Reproduce the records below exactly, but only between the lines holding "Task: Close .div4 via its x icon" and "Given: Select the 最大值 range button", inclusive.

****************

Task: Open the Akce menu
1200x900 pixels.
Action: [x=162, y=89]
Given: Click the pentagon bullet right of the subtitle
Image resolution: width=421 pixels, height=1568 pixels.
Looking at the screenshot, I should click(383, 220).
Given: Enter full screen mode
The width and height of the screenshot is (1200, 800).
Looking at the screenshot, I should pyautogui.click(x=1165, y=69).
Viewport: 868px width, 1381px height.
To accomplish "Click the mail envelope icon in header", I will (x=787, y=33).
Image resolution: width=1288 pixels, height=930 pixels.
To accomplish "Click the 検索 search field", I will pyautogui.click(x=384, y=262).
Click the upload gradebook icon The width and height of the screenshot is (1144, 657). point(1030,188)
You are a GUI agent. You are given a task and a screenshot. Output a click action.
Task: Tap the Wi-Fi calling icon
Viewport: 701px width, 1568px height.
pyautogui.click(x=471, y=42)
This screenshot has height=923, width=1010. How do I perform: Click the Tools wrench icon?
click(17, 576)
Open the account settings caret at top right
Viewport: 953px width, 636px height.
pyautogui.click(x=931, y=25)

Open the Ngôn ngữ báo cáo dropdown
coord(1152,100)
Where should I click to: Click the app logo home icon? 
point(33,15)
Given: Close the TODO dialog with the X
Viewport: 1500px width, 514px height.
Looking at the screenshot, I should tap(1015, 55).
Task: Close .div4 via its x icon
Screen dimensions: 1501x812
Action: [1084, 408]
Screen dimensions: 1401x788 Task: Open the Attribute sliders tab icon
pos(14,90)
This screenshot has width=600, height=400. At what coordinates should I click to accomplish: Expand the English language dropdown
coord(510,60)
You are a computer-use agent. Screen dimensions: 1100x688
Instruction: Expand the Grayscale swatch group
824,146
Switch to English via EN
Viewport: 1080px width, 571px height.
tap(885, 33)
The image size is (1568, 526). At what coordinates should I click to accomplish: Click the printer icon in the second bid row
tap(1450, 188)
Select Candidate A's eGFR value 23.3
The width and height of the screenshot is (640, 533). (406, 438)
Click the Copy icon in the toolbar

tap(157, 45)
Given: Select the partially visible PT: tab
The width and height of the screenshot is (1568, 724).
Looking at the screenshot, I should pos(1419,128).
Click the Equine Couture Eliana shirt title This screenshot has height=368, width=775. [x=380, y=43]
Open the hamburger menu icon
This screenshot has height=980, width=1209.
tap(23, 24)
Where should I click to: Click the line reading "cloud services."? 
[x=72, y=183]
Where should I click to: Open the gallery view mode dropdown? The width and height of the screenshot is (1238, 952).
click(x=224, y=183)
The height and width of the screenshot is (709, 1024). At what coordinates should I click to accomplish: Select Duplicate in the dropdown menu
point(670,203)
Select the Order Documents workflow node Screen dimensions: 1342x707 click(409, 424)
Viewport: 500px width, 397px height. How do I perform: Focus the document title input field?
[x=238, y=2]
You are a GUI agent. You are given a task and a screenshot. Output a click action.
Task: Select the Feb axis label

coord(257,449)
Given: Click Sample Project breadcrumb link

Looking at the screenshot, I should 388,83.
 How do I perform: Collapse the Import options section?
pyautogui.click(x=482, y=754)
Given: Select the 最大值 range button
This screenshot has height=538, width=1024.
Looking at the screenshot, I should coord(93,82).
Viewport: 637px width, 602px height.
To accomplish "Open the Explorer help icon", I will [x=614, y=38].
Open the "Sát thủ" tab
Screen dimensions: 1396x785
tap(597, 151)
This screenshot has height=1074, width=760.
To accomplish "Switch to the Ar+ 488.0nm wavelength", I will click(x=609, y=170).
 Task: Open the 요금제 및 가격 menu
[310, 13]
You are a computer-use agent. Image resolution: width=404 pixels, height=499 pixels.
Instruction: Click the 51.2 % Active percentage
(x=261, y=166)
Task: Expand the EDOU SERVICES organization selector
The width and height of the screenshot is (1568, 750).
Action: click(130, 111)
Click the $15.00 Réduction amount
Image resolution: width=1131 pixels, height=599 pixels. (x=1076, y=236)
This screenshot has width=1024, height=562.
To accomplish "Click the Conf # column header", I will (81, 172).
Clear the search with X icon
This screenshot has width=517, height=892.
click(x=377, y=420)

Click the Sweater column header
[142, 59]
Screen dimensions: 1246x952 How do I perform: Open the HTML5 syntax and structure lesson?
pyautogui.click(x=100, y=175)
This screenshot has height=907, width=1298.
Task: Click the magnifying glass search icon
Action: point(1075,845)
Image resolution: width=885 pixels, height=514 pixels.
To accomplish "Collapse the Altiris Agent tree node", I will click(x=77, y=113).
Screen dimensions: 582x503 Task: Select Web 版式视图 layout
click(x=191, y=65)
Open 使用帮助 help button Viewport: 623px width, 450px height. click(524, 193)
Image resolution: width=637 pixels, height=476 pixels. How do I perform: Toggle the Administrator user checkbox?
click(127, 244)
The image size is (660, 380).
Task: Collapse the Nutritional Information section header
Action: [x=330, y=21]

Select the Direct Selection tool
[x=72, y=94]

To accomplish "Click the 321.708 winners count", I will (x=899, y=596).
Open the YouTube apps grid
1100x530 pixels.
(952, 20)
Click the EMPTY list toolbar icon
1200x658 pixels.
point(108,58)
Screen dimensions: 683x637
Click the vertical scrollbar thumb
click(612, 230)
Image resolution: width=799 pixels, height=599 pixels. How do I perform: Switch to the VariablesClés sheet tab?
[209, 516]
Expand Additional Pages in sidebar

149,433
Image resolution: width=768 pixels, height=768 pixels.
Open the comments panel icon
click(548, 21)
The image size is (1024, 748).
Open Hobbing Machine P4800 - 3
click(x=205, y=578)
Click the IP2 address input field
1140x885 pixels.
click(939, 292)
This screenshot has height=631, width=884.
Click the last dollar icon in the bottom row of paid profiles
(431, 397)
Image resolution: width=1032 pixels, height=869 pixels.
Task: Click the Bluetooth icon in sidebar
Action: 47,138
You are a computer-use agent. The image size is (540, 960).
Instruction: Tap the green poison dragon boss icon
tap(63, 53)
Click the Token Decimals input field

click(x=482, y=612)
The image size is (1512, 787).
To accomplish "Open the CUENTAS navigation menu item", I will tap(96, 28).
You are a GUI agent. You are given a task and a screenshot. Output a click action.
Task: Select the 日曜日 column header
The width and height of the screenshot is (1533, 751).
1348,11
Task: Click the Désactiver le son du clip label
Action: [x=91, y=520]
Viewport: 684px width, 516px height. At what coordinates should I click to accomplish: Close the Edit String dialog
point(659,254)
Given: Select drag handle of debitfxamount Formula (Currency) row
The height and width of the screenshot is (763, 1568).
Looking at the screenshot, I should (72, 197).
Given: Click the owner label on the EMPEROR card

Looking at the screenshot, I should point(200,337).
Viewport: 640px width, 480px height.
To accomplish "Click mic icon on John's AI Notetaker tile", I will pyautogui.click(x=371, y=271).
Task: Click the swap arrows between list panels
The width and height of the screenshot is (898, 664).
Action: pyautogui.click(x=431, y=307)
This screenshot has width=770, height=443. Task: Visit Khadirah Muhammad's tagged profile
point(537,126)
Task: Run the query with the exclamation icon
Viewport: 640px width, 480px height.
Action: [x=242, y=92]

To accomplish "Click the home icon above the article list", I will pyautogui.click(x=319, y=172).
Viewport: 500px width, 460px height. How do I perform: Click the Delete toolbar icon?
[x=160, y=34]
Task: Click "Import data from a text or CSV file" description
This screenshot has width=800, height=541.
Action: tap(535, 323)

****************

- [RESULT FOR THIS TASK]:
Task: Close .div4 via its x icon
Screen dimensions: 1501x812
Action: [1084, 408]
Screen dimensions: 1401x788 Task: Open the Attribute sliders tab icon
pos(14,90)
This screenshot has width=600, height=400. At what coordinates should I click to accomplish: Expand the English language dropdown
coord(510,60)
You are a computer-use agent. Screen dimensions: 1100x688
Instruction: Expand the Grayscale swatch group
824,146
Switch to English via EN
Viewport: 1080px width, 571px height.
tap(885, 33)
The image size is (1568, 526). At what coordinates should I click to accomplish: Click the printer icon in the second bid row
tap(1450, 188)
Select Candidate A's eGFR value 23.3
The width and height of the screenshot is (640, 533). (406, 438)
Click the Copy icon in the toolbar

tap(157, 45)
Given: Select the partially visible PT: tab
The width and height of the screenshot is (1568, 724).
Looking at the screenshot, I should pos(1419,128).
Click the Equine Couture Eliana shirt title This screenshot has height=368, width=775. [x=380, y=43]
Open the hamburger menu icon
This screenshot has height=980, width=1209.
tap(23, 24)
Where should I click to: Click the line reading "cloud services."? 
[x=72, y=183]
Where should I click to: Open the gallery view mode dropdown? The width and height of the screenshot is (1238, 952).
click(x=224, y=183)
The height and width of the screenshot is (709, 1024). At what coordinates should I click to accomplish: Select Duplicate in the dropdown menu
point(670,203)
Select the Order Documents workflow node Screen dimensions: 1342x707 click(409, 424)
Viewport: 500px width, 397px height. How do I perform: Focus the document title input field?
[x=238, y=2]
You are a GUI agent. You are given a task and a screenshot. Output a click action.
Task: Select the Feb axis label

coord(257,449)
Given: Click Sample Project breadcrumb link

Looking at the screenshot, I should 388,83.
 How do I perform: Collapse the Import options section?
pyautogui.click(x=482, y=754)
Given: Select the 最大值 range button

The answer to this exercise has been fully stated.